Exercise goal: Take from the data every line in which the word "computer" is found.

Dataset extract:
-------

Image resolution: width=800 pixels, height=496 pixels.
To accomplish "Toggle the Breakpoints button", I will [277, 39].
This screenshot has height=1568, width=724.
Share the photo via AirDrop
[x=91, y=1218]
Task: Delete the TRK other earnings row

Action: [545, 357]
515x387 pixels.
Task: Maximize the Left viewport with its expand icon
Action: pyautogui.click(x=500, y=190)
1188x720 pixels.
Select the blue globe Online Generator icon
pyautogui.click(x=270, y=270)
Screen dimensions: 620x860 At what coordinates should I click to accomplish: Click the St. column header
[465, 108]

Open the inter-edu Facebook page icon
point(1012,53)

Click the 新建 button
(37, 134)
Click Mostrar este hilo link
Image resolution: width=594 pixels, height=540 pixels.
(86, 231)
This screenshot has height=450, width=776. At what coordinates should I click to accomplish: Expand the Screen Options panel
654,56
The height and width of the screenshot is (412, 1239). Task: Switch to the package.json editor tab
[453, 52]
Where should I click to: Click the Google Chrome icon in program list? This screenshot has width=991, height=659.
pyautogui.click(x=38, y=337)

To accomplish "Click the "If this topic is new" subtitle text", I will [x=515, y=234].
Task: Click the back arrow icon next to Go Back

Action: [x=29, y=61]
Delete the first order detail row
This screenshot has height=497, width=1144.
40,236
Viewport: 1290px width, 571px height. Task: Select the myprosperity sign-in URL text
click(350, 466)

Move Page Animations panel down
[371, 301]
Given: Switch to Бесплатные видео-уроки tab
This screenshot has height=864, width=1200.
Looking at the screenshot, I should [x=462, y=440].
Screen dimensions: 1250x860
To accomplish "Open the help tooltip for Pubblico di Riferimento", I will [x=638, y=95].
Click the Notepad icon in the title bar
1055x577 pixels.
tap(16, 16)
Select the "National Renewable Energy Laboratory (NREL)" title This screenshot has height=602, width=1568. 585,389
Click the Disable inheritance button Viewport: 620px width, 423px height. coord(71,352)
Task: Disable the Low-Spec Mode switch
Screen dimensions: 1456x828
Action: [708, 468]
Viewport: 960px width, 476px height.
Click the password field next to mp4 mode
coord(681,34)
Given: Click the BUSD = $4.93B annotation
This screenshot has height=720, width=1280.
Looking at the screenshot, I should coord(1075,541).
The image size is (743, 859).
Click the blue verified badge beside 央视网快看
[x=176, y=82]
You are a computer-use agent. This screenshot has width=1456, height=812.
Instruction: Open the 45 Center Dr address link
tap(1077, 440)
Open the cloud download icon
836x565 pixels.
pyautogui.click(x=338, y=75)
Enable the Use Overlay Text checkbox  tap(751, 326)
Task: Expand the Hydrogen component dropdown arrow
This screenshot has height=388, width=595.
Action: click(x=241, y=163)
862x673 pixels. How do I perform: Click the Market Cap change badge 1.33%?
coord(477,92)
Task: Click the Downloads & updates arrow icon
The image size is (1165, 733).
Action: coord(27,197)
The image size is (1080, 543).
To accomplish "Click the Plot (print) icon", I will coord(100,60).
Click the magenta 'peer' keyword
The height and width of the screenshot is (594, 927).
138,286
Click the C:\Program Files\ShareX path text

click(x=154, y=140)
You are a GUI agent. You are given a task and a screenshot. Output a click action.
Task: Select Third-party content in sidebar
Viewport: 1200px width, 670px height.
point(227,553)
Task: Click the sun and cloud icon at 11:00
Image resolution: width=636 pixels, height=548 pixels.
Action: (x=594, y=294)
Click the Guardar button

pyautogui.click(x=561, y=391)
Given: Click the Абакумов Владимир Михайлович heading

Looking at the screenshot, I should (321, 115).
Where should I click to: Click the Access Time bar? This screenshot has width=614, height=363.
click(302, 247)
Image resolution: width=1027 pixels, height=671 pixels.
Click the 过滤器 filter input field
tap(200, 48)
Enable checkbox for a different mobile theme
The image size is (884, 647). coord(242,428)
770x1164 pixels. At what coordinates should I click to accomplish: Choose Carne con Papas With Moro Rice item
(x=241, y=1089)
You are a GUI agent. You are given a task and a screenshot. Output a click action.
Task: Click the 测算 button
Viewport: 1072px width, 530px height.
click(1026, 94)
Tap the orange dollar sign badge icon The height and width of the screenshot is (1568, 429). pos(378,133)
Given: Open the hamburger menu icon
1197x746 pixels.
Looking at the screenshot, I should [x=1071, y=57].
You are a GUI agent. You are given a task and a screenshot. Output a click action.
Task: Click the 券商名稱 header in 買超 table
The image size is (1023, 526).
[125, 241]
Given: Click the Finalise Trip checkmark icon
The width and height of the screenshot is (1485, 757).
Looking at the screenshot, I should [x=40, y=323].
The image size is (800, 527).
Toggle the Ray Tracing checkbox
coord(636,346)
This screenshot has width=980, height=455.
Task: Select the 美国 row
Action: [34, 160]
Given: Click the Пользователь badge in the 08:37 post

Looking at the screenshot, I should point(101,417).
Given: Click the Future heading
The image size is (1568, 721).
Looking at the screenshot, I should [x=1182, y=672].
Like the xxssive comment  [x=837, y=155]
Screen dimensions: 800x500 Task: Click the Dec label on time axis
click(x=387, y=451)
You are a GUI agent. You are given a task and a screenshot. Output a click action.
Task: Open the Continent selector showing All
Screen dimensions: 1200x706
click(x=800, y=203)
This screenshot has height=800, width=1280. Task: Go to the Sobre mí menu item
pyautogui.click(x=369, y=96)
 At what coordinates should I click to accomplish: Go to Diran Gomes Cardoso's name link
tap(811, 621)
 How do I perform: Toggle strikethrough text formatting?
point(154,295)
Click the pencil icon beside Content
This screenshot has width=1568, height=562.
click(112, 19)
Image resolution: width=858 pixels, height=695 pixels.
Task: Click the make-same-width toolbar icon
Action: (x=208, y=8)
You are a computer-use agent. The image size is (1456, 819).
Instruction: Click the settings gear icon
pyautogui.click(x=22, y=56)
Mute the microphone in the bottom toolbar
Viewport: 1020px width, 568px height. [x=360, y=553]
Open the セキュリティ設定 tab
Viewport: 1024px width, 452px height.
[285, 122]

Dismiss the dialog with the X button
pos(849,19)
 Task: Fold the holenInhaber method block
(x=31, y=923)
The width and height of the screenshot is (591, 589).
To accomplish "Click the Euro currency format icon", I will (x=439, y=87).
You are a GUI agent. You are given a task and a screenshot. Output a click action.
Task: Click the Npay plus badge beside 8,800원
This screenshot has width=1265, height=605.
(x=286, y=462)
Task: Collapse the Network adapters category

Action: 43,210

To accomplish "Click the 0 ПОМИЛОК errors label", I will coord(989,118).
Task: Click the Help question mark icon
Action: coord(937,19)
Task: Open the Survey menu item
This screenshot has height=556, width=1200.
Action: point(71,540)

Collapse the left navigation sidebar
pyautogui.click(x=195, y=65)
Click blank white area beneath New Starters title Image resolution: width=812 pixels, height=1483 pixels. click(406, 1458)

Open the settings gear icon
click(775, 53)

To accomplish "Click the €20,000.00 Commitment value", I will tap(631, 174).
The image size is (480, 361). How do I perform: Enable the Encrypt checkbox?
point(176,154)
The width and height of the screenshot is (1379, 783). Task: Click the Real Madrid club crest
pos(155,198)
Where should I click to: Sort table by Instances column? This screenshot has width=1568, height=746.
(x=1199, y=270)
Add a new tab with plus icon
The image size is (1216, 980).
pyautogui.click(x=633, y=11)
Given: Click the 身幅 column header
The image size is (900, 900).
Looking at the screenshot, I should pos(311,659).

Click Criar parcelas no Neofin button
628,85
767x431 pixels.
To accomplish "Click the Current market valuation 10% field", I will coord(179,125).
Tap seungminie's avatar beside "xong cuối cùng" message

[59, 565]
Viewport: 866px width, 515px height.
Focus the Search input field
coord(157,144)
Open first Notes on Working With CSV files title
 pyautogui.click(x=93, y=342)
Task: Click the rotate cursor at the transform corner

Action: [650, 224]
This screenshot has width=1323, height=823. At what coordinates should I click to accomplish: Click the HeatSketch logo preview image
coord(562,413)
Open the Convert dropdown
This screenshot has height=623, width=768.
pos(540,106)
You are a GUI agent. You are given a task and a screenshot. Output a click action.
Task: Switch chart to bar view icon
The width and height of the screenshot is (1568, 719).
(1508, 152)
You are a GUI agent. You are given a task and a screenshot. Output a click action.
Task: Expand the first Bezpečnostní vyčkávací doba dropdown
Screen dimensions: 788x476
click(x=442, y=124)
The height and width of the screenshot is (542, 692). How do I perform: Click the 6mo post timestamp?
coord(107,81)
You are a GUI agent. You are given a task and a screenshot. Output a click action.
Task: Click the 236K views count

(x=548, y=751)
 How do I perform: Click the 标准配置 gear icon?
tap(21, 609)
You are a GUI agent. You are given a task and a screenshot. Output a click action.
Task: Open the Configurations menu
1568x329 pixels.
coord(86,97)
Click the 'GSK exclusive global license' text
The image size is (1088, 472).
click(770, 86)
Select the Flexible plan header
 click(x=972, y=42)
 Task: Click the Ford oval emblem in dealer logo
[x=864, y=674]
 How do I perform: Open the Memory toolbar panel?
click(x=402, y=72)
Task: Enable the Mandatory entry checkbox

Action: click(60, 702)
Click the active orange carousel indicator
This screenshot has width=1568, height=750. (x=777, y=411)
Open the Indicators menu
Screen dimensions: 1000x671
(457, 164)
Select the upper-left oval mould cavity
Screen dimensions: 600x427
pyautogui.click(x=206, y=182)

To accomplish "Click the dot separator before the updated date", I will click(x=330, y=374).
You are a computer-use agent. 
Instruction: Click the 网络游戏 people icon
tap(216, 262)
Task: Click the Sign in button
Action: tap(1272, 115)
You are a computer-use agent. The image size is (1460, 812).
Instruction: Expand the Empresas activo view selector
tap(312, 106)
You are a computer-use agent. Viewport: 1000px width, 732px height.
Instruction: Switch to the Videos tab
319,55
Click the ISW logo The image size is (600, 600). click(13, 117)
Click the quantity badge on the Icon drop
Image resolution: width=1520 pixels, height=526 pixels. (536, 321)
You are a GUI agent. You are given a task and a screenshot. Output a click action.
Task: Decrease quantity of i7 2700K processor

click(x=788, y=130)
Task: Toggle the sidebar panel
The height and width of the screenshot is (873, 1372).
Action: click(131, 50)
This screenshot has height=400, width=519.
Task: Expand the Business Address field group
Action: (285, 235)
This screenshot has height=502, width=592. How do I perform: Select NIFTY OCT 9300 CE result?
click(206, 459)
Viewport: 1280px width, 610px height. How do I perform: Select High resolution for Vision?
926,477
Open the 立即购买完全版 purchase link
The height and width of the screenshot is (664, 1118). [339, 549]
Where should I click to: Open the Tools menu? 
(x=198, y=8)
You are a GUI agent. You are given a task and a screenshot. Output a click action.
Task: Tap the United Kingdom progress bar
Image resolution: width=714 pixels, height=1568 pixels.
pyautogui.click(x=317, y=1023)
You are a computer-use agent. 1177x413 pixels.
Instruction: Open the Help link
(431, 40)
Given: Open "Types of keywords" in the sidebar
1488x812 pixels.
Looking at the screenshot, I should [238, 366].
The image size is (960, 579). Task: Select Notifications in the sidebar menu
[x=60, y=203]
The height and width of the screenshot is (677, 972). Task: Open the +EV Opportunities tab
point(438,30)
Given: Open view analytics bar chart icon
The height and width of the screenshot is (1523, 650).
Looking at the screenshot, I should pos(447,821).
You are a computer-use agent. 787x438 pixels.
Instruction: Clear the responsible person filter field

-------

Answer below:
You are a computer-use agent. This screenshot has width=1456, height=812.
You are a computer-use agent. The image size is (1456, 819).
You are a computer-use agent. 
You are a computer-use agent. The image size is (1460, 812).
You are a computer-use agent. Viewport: 1000px width, 732px height.
You are a computer-use agent. 1177x413 pixels.
You are a computer-use agent. 787x438 pixels.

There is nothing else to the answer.